>>>
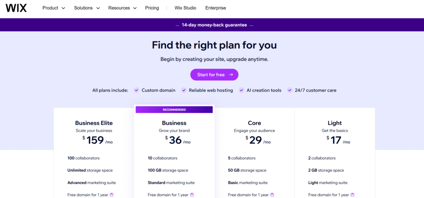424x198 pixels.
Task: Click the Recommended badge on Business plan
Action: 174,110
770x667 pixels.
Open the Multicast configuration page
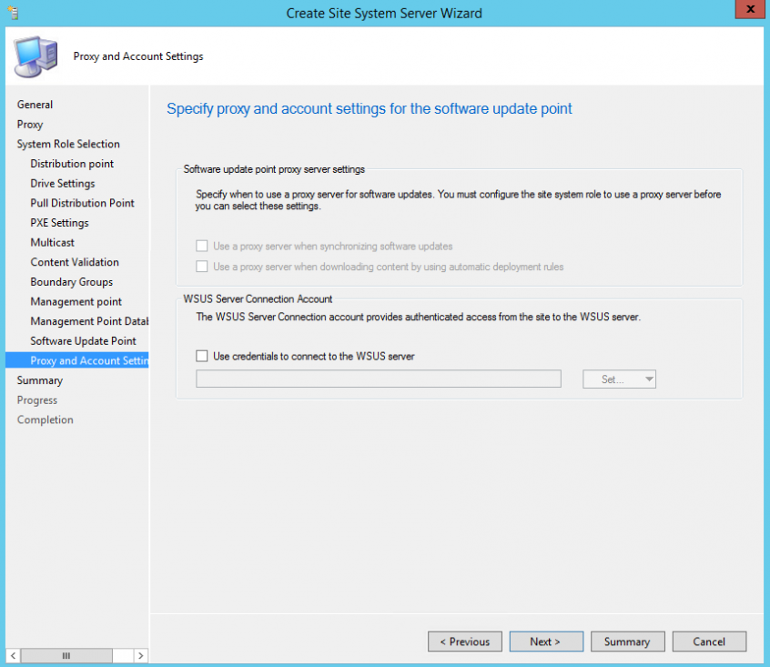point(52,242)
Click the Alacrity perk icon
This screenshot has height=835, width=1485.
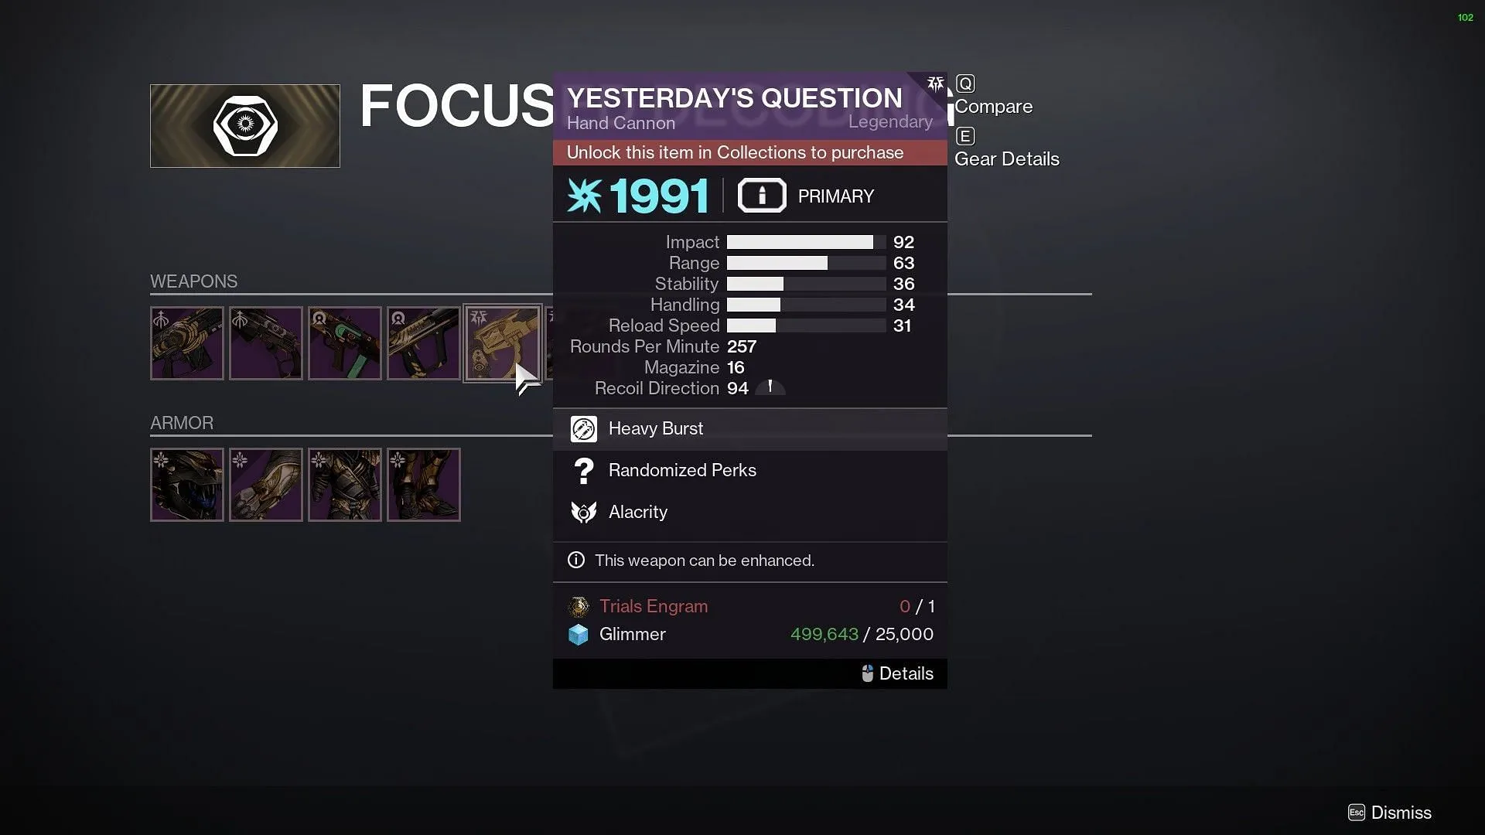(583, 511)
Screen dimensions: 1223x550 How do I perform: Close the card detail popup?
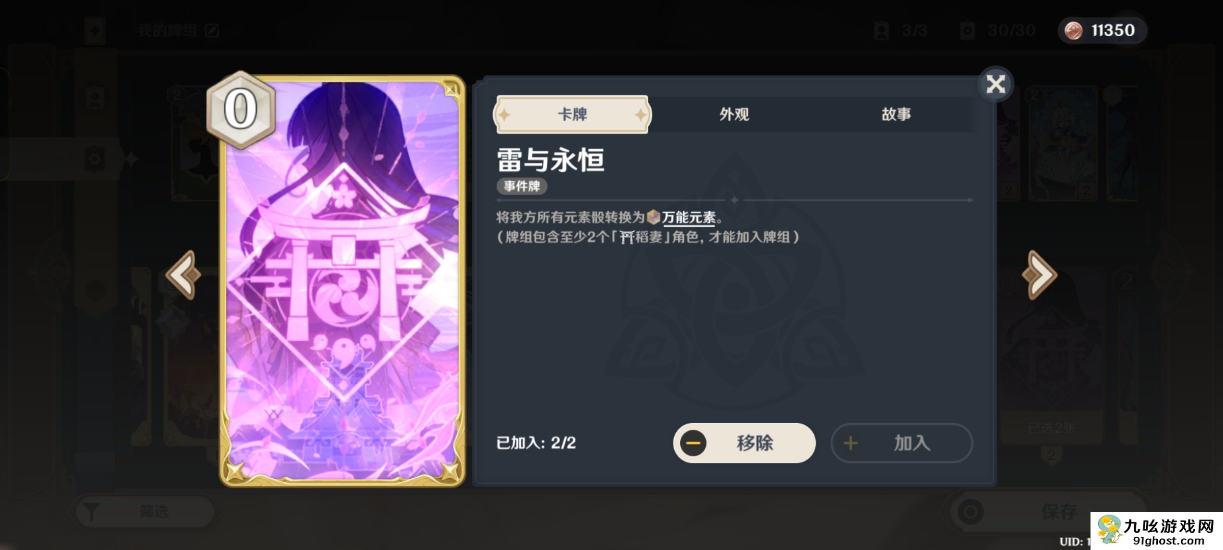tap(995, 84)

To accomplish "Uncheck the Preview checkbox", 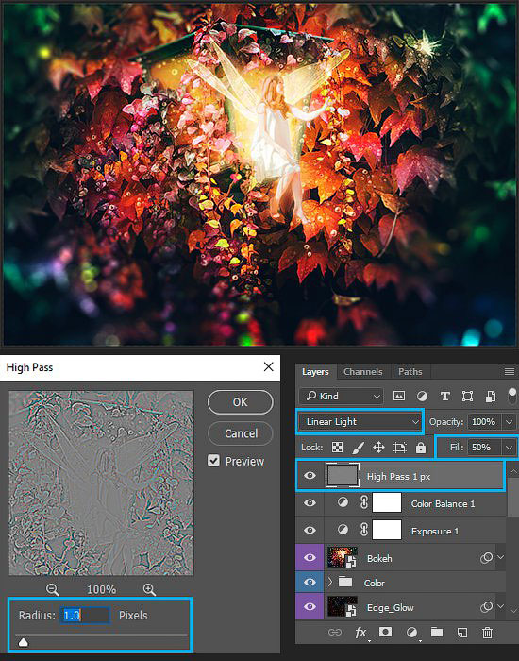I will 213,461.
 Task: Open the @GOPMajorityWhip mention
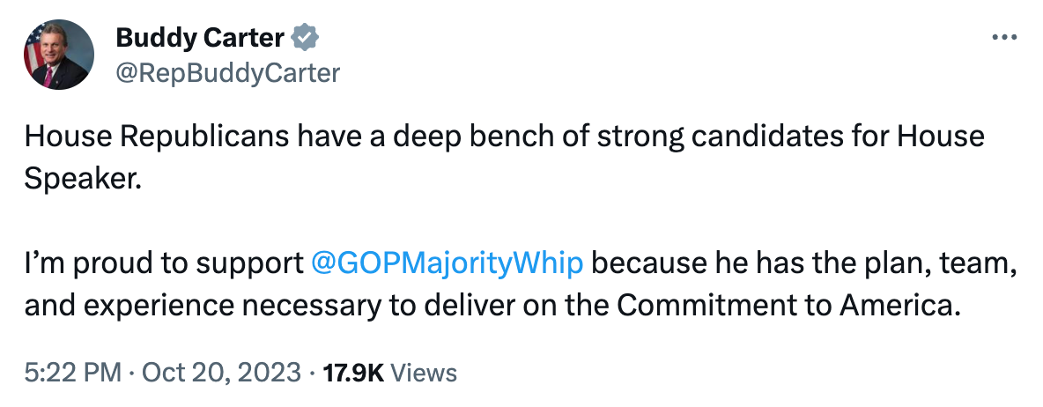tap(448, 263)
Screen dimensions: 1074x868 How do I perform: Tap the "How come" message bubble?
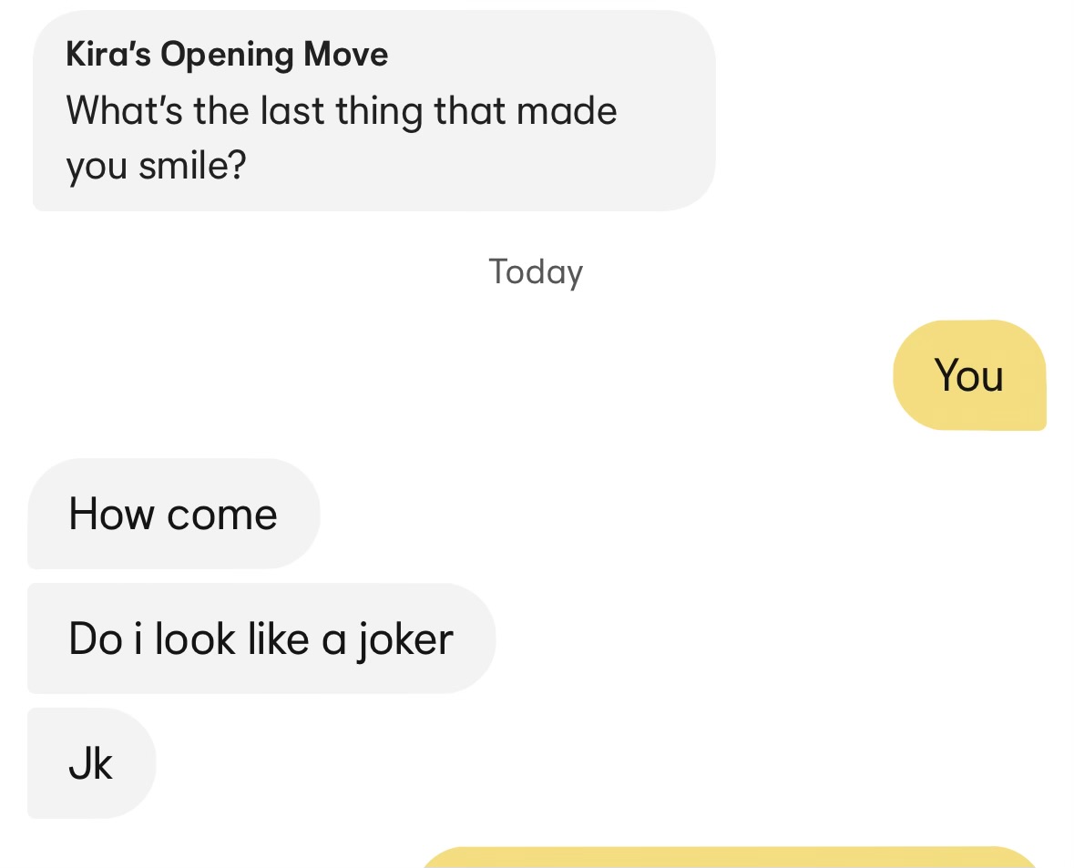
<<<
>>>
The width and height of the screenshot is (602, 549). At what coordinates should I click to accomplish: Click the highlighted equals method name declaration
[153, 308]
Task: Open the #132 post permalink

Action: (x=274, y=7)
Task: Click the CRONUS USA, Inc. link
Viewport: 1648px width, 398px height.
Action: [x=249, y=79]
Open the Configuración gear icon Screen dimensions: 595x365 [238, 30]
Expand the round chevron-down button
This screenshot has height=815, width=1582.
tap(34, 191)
<<<
DIRECTIONS FOR THIS TASK:
Gather each line in the data that holds the string "icon".

RESULT FOR THIS TASK:
Click the Alacrity perk icon
Open the Configuración gear icon Screen dimensions: 595x365 [238, 30]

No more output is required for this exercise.